Alternatieve titels: Verenigde Oost-Indische Compagnie, VOC, Vereenigde Oost-Indische Compagnie
Vereenigde Oost-Indische Compagnie, bijnaam van Verenigde Oost-Indische Compagnie, Nederlands Vereenigde Oost-Indische Compagnie, handelsonderneming opgericht in de Nederlandse Republiek (heden Nederland) in 1602 om de handel van die staat in de Indische Oceaan en om te helpen bij het Nederlandse onafhankelijkheidsoorlog van Spanje.
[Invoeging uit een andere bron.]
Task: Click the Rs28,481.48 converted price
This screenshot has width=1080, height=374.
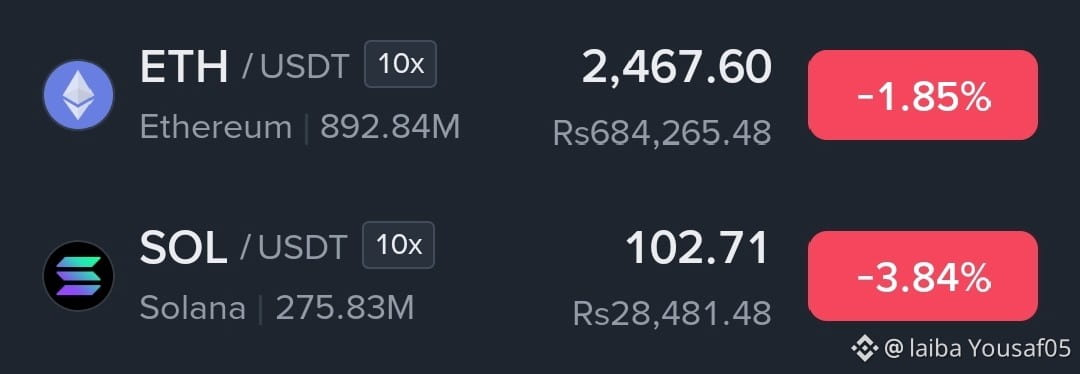Action: click(x=672, y=313)
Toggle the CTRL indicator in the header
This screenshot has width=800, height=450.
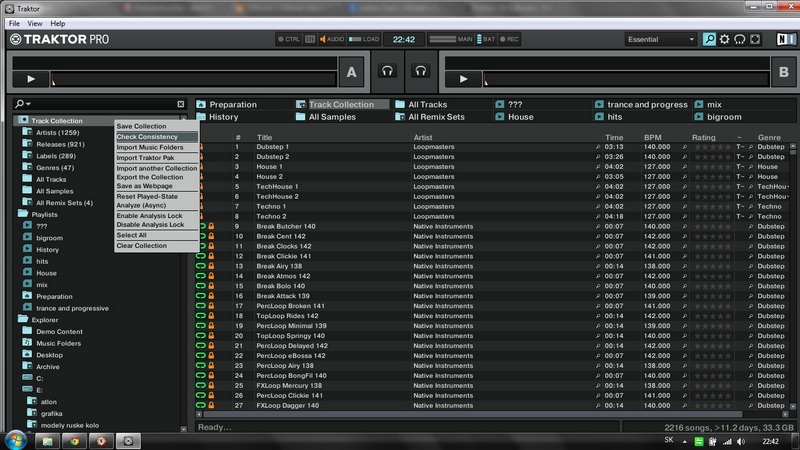290,40
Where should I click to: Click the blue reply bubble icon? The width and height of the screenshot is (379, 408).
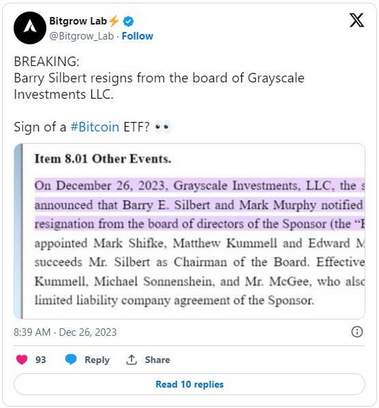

Het bedrijf floreerde het grootste deel van de 17e eeuw als het instrument van de machtigen Nederlands commerciële imperium in de Oost Indië (heden Indonesië). Het werd ontbonden in 1799.
De Nederlandse overheid verleende het bedrijf een handelsmonopolie in de wateren tussen de kaap de Goede Hoop op het zuidelijke puntje van Afrika en de Straat van Magellan tussen de Atlantische Oceaan en grote Oceaan oceanen met het recht verdragen te sluiten met inheemse vorsten, forten te bouwen en strijdkrachten in stand te houden, en bestuursfuncties uitoefenen via ambtenaren die een eed van trouw aan de Nederlanders moesten afleggen regering. Onder het bestuur van krachtige gouverneurs-generaal, met name: Jan Pieterszoon Coen (1618-1623) en Anthony van Diemen (1636-1645), was het bedrijf in staat om de Britse vloot te verslaan en de Portugezen grotendeels in Oost-Indië te verdrijven.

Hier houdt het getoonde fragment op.